# [SOLVED] My Linksys RE1000 keeps dropping my internet connection



## minpot (Jul 8, 2012)

Im new in this forum and i'm not sure if i'm posting on the right forum.

The case is
I have a Linksys WRT 54 G2 V1.5 router for my wireless connection but the signal does not get to the other side of the apartment.
I Got a RE1000 wireless extender, someone said this is what i needed, and it worked fine for a few hours, but then it keeps dropping my internet connection everywhere in the apartment.

If anyone can guide me in this matter, I dont have any idea in how to solve this.

Thanks. Will be looking at helps coming along !


----------



## 2xg (Aug 5, 2009)

*Re: My Linksys RE1000 keeps dropping my internet connection*

Welcome to TSF,

There are mixed reviews of the product, if it's giving you an issue I'd suggest for you to call Linksys Support or get an RMA from the Vendor and return it.


----------



## minpot (Jul 8, 2012)

*Re: My Linksys RE1000 keeps dropping my internet connection*

And which one you suggest for me to buy? All wireless extenders act the same, or you could suggest a better one?
Thankl you
Looking forward to your reply


----------



## 2xg (Aug 5, 2009)

*Re: My Linksys RE1000 keeps dropping my internet connection*

From this link, scroll below to see the chart and see the attached file so that you can see the comparison of different wireless extenders - what's the range and different options for indoor or outdoor.

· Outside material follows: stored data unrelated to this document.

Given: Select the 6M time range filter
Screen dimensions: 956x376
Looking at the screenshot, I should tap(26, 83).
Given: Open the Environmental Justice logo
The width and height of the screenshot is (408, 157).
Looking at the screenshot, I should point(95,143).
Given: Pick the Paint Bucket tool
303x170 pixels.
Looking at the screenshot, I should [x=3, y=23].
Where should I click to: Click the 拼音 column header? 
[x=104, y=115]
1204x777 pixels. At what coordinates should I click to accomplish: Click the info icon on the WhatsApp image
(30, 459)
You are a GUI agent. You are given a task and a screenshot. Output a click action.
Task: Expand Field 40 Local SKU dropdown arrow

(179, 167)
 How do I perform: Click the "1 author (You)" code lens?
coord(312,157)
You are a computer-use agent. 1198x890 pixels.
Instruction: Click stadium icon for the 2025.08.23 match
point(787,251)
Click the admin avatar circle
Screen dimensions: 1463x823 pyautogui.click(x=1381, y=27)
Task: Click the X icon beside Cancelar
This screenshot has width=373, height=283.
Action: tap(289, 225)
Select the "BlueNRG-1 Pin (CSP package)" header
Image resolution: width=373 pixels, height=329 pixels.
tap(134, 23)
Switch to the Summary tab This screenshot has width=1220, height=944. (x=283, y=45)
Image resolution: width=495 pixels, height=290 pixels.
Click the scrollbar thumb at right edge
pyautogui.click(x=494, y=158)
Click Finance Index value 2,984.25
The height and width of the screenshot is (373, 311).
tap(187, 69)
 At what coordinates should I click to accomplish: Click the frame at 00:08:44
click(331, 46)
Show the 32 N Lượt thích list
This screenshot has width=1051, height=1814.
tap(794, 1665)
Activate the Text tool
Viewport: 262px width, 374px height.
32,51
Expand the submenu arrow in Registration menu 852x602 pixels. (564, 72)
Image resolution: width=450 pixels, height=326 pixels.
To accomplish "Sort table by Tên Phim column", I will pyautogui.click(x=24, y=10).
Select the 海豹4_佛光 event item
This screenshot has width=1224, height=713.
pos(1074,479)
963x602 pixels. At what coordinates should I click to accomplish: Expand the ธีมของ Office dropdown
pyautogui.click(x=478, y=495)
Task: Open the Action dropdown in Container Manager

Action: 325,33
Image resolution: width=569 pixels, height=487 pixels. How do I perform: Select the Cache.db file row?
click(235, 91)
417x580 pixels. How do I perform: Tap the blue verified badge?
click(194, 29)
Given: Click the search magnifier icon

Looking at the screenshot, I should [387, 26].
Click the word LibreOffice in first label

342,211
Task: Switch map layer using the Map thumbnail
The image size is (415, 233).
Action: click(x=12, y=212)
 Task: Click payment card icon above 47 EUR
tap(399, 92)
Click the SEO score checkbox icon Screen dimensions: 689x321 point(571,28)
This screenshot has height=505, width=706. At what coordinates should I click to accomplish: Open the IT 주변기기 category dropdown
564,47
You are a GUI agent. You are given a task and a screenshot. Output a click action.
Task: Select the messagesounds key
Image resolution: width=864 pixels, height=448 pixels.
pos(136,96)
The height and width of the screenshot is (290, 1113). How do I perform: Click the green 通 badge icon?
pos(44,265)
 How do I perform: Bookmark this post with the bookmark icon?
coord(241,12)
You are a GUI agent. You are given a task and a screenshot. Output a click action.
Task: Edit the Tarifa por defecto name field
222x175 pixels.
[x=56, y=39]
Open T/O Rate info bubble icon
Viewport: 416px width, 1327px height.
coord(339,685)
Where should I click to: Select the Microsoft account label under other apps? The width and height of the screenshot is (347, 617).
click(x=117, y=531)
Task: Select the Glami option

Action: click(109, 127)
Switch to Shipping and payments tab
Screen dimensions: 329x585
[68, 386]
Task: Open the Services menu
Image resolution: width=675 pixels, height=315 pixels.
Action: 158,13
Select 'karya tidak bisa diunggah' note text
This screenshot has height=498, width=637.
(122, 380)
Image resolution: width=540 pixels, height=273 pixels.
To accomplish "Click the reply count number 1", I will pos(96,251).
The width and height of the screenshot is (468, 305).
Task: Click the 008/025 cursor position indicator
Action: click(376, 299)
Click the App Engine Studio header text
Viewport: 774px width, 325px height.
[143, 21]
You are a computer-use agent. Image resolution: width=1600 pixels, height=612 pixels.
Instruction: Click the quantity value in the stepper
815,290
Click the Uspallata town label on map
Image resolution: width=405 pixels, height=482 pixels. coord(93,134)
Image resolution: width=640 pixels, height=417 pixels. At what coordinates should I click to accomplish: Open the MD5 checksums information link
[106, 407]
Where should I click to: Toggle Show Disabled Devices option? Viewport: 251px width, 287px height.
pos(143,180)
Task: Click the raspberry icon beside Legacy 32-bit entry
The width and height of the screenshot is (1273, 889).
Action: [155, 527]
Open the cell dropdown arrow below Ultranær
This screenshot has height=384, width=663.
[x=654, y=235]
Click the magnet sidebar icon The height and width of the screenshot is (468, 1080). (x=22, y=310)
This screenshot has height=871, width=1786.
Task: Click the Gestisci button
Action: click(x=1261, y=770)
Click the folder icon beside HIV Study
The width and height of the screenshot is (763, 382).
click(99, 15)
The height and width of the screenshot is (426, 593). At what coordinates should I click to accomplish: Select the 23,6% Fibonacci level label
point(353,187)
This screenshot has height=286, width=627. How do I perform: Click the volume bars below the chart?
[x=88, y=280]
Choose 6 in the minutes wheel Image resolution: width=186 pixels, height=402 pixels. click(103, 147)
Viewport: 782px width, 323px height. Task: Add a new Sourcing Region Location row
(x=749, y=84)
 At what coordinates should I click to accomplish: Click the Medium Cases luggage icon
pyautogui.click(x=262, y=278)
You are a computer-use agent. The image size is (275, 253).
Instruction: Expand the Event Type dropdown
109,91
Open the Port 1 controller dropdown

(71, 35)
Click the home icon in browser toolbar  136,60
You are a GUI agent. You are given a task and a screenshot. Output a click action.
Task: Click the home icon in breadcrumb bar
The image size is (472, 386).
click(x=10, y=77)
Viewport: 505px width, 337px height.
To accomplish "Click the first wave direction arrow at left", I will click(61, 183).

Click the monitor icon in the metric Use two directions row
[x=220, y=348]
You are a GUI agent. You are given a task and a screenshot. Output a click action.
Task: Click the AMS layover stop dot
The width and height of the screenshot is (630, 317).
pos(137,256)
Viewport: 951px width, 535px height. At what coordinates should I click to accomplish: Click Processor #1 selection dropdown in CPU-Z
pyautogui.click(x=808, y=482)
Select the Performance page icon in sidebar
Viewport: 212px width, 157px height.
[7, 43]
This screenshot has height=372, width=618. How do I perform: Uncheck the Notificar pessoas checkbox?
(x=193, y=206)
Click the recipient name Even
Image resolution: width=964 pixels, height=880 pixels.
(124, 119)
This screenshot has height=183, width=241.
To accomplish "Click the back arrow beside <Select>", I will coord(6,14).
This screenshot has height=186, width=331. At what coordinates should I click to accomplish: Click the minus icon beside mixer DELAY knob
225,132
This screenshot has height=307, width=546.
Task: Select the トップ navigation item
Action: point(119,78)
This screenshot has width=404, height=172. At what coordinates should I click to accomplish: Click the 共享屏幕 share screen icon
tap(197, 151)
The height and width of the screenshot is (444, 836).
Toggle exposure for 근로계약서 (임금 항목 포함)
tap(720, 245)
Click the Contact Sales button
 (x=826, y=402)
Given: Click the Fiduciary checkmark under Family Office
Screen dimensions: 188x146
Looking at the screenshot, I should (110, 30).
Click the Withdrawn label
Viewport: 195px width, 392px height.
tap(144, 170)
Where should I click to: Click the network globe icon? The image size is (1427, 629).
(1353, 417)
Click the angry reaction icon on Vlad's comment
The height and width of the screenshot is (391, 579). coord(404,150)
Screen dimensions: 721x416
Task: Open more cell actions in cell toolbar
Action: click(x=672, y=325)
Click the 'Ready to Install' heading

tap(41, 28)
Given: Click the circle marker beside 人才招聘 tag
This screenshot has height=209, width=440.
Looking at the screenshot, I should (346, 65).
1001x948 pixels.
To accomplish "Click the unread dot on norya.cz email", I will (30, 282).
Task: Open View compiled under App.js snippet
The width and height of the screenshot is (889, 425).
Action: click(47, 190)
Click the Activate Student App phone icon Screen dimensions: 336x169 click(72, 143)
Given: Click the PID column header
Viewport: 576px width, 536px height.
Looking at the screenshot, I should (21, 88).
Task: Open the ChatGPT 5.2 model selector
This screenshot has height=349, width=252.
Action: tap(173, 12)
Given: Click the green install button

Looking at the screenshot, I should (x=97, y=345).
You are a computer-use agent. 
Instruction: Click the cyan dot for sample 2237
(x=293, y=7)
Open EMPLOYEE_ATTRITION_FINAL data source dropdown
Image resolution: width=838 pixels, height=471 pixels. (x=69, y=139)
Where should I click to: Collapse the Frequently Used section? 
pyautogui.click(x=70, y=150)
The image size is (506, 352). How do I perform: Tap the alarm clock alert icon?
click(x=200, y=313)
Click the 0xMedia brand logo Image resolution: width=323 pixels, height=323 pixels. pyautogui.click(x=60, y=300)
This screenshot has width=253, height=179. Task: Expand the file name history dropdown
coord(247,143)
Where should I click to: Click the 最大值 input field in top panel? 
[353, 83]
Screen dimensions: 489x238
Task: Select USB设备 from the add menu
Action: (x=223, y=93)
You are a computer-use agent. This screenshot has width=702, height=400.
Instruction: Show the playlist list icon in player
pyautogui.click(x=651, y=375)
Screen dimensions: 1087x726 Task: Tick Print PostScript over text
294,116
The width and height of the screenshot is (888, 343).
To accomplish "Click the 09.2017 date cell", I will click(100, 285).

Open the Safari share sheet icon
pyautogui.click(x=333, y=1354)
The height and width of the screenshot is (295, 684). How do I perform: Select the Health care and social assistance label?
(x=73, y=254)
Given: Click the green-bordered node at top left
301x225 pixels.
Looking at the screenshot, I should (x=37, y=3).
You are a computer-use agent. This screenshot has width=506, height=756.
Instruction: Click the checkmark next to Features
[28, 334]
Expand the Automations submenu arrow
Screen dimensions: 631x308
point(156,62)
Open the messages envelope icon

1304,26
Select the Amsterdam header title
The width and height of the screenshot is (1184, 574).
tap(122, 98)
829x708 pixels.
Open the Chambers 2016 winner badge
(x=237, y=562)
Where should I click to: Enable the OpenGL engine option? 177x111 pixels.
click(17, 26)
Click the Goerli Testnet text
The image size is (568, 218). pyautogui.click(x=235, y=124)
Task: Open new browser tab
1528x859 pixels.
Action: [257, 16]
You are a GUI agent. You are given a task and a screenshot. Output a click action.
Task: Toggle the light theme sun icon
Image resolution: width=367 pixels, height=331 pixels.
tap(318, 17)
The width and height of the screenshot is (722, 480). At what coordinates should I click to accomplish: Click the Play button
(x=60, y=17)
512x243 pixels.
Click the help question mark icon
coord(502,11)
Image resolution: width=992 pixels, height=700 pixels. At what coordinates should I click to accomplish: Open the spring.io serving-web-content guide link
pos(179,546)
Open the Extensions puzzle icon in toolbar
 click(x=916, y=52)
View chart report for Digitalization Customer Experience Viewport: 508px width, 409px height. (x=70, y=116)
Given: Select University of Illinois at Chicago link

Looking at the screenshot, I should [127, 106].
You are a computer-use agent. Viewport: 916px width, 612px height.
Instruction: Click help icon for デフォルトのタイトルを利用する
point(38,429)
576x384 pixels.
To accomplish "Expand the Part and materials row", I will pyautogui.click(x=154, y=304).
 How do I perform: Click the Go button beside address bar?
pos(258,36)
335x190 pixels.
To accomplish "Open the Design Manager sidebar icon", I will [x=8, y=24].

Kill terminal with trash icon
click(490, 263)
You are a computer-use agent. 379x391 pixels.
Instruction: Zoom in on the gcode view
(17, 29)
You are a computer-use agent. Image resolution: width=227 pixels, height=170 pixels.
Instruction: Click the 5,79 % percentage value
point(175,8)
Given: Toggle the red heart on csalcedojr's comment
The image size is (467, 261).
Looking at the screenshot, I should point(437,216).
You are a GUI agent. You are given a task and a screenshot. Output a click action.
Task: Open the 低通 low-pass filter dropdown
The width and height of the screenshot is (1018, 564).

The Chart will help you decide the which wireless extender is right for you.


----------



## minpot (Jul 8, 2012)

*Re: My Linksys RE1000 keeps dropping my internet connection*

Thank you for your reply and I will certainly look and compare for the best one for my needs.
Thank you for your assistance!!


----------



## minpot (Jul 8, 2012)

*Re: My Linksys RE1000 keeps dropping my internet connection*

As I mentioned on my first post, i am new at all this, and looking c arefully at the chart, since i dont understand the basic technical terminology,
I only want in my 2000 sq feet apartment to have internet in everycorner. I have a terrace and of course i dont have internet there either, would be great if i did.
But essentially is to have internet inside the whole unit.
According to you, which one is the best one i should choose.
Thank you so much for your assistance again


----------



## minpot (Jul 8, 2012)

*Re: My Linksys RE1000 keeps dropping my internet connection*

PLUS the one that would be easier to install, since its me () installing it . . . . . . the linksys/cisco had just a CD to set it up
I can follow instruction too


----------



## 2xg (Aug 5, 2009)

*Re: My Linksys RE1000 keeps dropping my internet connection*

No worries at all....How far (the farthest one) is the AP to your wireless devices?


----------



## minpot (Jul 8, 2012)

*Re: My Linksys RE1000 keeps dropping my internet connection*

You are sweet.
Now . . . . What is AP? is it my router?
and you want the distance between what? wireless device is my laptop or 
sorry . . . . just forgive my ignorance
thank you


----------



## 2xg (Aug 5, 2009)

*Re: My Linksys RE1000 keeps dropping my internet connection*

AP is Access Points also called as WAP or Wireless Access Points where you are trying to get the wireless connections from, how many feet away - 50feet, 100feet, 200feet?


----------



## minpot (Jul 8, 2012)

*Re: My Linksys RE1000 keeps dropping my internet connection*

i need to have internet in 50 ft from my router . This is a condo where all the cable/internet/phone points are inside a closet in one bedroom.
So 50ft is the distance where i want to connect to the internet.
Thank you again


----------



## 2xg (Aug 5, 2009)

*Re: My Linksys RE1000 keeps dropping my internet connection*

50feet is a not that far. I think that your wireless extender might be defective and you can get a replacement not unless you really want a different one then this one might work for you.


----------



## minpot (Jul 8, 2012)

*Re: My Linksys RE1000 keeps dropping my internet connection*

I know it isnt far you are right. But for perhaps wall and concrete structure might not get the signal everywhere. 
Plus the internet service here in this condo, everyone complains is not very good . . . so that might be why im not getting it everywhere.
So my linksys extender just might be the right one.
Im not in that room right now, so i dont have any problems . . . . . Perhaps im going to continue observing how it acts.
What do you think?
Thank you


----------



## minpot (Jul 8, 2012)

*Re: My Linksys RE1000 keeps dropping my internet connection*

the one you are suggesting , is it better than the one i got?
I've been reading reviews and tons of people say it acts like im describing, dropping the internet connection everywhere very often.
I dont mind returning mine, I went to a local store here in Houston
Thank you


----------



## 2xg (Aug 5, 2009)

*Re: My Linksys RE1000 keeps dropping my internet connection*

You'll get mixed reviews from anybody no matter what. A similar issue happened to the router that I purchased and I have written a blog about it. Anyway, the Netgear router that I bought after the D-Link is now working like a charm. :smile:
What

You won't actually know if the device is the right one for you until you heavily utilize it.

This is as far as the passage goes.